--- Records ---
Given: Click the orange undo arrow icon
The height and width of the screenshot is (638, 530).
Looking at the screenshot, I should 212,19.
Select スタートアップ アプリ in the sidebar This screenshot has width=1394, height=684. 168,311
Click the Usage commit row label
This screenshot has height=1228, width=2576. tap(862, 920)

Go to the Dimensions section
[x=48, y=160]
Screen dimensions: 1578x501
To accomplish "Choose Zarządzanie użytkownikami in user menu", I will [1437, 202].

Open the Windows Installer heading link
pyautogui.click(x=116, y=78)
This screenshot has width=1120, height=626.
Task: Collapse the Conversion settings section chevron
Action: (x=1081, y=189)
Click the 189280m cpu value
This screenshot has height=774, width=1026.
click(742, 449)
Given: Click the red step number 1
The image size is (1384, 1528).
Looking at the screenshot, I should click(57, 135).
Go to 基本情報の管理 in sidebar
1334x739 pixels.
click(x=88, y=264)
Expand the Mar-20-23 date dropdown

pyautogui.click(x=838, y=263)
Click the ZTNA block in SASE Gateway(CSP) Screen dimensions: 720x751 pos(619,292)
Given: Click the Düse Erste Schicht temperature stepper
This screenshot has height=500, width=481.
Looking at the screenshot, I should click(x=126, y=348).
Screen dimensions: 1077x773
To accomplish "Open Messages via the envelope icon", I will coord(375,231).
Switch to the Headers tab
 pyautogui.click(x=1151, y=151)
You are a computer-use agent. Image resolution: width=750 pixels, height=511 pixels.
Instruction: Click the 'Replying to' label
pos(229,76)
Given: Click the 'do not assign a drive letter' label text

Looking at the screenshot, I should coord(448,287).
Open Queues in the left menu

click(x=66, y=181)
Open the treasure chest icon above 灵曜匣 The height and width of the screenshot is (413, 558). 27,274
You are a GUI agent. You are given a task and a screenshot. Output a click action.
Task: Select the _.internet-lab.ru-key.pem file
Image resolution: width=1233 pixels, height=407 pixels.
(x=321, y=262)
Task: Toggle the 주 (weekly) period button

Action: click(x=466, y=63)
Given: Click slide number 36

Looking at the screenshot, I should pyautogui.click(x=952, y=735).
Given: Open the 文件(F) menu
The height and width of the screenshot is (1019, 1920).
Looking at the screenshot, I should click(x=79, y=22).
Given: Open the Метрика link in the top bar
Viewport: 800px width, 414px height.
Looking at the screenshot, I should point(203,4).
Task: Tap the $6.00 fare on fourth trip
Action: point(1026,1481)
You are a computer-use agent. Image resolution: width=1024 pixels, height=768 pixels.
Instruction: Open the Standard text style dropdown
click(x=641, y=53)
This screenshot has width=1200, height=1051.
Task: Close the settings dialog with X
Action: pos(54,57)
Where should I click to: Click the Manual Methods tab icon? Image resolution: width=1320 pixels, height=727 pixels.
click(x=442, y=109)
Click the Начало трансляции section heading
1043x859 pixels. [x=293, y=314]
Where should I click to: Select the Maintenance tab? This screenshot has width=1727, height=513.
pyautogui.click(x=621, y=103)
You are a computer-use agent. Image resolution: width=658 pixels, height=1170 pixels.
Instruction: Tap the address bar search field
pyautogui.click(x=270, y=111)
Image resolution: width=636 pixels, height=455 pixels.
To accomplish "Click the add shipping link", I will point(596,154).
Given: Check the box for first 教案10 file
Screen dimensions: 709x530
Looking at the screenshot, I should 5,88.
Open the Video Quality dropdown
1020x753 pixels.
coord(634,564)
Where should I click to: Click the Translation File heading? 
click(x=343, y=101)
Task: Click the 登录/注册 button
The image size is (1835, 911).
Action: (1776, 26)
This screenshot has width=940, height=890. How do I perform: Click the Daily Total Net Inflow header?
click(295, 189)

--- Directions for this task ---
All that belongs in the answer is the lines from the start of the entries above through the line containing "Screen dimensions: 1578x501", each given exactly.

--- Task answer ---
Given: Click the orange undo arrow icon
The height and width of the screenshot is (638, 530).
Looking at the screenshot, I should 212,19.
Select スタートアップ アプリ in the sidebar This screenshot has width=1394, height=684. 168,311
Click the Usage commit row label
This screenshot has height=1228, width=2576. tap(862, 920)

Go to the Dimensions section
[x=48, y=160]
Screen dimensions: 1578x501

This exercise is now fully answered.